A Critique of the New UW Madison Faculty Survey
Here's the thing about faculty surveys: everyone designs them to find what they already believe they'll find.
I'm skeptical of Brady's critique here because she's doing the exact thing she's warning against. She tells us the survey questions are "serious problems" but then spends her energy telling us not to adopt Wilson's conclusions uncritically. That's not an argument, that's a demand for intellectual deference. If the questions are actually flawed, show me how. What's the methodological breakdown? Are the response options loaded? Is the sample representative? Does correlation get confused with causation? These aren't rhetorical flourishes—they're testable claims.
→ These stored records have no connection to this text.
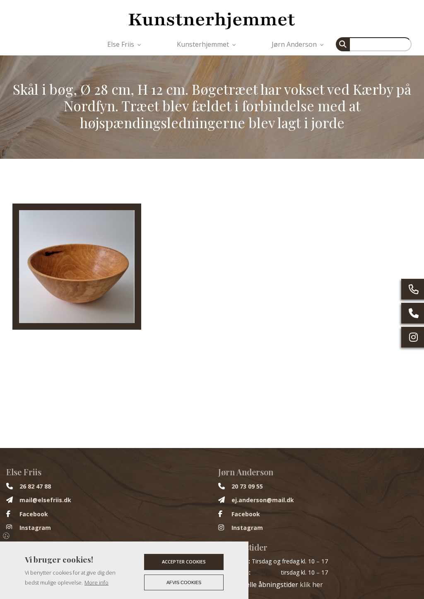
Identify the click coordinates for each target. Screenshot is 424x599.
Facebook (33, 514)
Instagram (35, 528)
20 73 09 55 (247, 486)
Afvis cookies (183, 582)
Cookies (7, 535)
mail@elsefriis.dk (45, 500)
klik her (311, 584)
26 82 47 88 (35, 486)
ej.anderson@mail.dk (262, 500)
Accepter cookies (184, 561)
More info (96, 582)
The real issue with most faculty climate surveys is that they measure sentiment divorced from actual outcomes. You can have perfect ideological balance and still produce graduates who can't think critically. You can have a lopsided political composition and still run a world-class institution. What matters is whether the environment actually constrains scholarly work or suppresses legitimate inquiry. Does it? That requires behavioral data, not a feelings inventory.
Brady's invocation of caution is reasonable in the abstract, but in practice it often means "slow down until people stop paying attention." Wilson made a claim about consequences. Either those consequences are demonstrable or they aren't. Either the survey methodology is sound enough to inform policy or it isn't. Asking people to be more skeptical without offering competing evidence is just asking them to remain confused.
If there's ideological capture at UW Madison affecting education quality, fix it. If there isn't, prove it. But let's stop pretending that rhetorical caution is the same as rigorous analysis.